(WHAT THE TASK REQUIRES): Copy out the records between the line holding "Open the Founders menu" and the line holding "should pyautogui.click(x=26, y=302).", inclusive, keeping every character the same.

(EXERCISE INPUT):
****
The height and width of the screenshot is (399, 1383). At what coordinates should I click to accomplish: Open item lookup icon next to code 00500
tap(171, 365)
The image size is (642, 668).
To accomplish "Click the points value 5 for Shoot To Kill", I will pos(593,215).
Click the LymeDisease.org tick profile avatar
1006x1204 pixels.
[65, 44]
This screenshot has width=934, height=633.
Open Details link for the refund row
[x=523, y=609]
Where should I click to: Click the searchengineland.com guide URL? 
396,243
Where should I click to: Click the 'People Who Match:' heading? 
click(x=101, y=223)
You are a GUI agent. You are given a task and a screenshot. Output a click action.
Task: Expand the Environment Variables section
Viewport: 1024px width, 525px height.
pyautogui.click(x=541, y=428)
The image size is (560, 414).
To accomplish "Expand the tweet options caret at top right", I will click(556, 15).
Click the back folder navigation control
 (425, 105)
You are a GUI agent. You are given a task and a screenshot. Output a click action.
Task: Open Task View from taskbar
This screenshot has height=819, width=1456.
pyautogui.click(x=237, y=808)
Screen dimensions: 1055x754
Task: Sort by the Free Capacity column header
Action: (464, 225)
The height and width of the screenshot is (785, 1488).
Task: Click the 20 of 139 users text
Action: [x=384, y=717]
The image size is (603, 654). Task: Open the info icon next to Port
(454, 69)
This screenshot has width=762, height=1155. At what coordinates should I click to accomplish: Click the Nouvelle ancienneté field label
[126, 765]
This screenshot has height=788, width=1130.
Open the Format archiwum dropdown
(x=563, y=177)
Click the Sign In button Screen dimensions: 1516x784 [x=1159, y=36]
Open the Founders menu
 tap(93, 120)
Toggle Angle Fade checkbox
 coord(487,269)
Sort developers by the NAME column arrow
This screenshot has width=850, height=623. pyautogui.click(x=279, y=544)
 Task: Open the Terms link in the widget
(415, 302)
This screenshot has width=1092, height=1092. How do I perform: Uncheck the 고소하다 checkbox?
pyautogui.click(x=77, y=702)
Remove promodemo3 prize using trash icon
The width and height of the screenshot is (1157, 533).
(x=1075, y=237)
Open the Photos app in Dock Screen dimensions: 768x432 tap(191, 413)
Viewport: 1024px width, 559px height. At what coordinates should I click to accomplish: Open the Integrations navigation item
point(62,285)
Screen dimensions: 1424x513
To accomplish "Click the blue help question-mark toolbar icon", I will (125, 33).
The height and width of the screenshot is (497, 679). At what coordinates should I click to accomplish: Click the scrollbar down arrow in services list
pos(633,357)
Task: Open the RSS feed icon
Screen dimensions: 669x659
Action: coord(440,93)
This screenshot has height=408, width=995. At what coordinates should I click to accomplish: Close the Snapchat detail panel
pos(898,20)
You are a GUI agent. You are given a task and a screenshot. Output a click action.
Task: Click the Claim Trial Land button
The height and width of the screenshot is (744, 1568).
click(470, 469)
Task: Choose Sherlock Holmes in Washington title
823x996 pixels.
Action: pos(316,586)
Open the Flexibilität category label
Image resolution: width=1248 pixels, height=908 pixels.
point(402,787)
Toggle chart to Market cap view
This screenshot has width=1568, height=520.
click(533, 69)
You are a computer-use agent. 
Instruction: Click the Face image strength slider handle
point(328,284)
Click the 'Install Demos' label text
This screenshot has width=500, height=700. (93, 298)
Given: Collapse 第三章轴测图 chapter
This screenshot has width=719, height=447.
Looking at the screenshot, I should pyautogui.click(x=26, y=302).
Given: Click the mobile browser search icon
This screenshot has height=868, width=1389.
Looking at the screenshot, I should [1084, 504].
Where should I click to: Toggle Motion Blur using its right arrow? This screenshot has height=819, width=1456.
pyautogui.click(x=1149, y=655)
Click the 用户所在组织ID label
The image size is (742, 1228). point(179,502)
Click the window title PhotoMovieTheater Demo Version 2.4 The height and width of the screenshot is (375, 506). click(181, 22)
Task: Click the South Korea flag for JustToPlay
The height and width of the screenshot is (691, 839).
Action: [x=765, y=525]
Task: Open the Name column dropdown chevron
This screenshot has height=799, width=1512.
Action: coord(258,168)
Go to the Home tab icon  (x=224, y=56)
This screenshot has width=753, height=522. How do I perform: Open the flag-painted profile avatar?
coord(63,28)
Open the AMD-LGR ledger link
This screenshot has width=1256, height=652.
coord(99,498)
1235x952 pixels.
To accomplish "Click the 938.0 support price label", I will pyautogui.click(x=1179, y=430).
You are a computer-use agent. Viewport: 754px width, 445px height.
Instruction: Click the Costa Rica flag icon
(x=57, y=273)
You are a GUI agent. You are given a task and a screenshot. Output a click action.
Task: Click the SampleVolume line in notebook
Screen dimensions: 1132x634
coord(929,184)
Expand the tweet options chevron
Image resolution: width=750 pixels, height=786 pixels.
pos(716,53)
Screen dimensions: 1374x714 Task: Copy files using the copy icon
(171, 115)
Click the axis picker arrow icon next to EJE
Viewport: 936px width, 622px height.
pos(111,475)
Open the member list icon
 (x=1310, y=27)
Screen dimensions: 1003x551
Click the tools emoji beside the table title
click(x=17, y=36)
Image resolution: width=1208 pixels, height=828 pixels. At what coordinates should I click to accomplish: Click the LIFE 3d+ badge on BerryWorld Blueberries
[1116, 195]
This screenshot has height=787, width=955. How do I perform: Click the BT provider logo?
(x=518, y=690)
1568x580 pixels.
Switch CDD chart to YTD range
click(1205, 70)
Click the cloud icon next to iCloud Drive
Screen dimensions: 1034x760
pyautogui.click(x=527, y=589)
****
(RESULT):
Open the Founders menu
 tap(93, 120)
Toggle Angle Fade checkbox
 coord(487,269)
Sort developers by the NAME column arrow
This screenshot has width=850, height=623. pyautogui.click(x=279, y=544)
 Task: Open the Terms link in the widget
(415, 302)
This screenshot has width=1092, height=1092. How do I perform: Uncheck the 고소하다 checkbox?
pyautogui.click(x=77, y=702)
Remove promodemo3 prize using trash icon
The width and height of the screenshot is (1157, 533).
(x=1075, y=237)
Open the Photos app in Dock Screen dimensions: 768x432 tap(191, 413)
Viewport: 1024px width, 559px height. At what coordinates should I click to accomplish: Open the Integrations navigation item
point(62,285)
Screen dimensions: 1424x513
To accomplish "Click the blue help question-mark toolbar icon", I will (125, 33).
The height and width of the screenshot is (497, 679). At what coordinates should I click to accomplish: Click the scrollbar down arrow in services list
pos(633,357)
Task: Open the RSS feed icon
Screen dimensions: 669x659
Action: coord(440,93)
This screenshot has height=408, width=995. At what coordinates should I click to accomplish: Close the Snapchat detail panel
pos(898,20)
You are a GUI agent. You are given a task and a screenshot. Output a click action.
Task: Click the Claim Trial Land button
The height and width of the screenshot is (744, 1568).
click(470, 469)
Task: Choose Sherlock Holmes in Washington title
823x996 pixels.
Action: pos(316,586)
Open the Flexibilität category label
Image resolution: width=1248 pixels, height=908 pixels.
point(402,787)
Toggle chart to Market cap view
This screenshot has width=1568, height=520.
click(533, 69)
You are a computer-use agent. 
Instruction: Click the Face image strength slider handle
point(328,284)
Click the 'Install Demos' label text
This screenshot has width=500, height=700. (93, 298)
Given: Collapse 第三章轴测图 chapter
This screenshot has width=719, height=447.
Looking at the screenshot, I should pyautogui.click(x=26, y=302).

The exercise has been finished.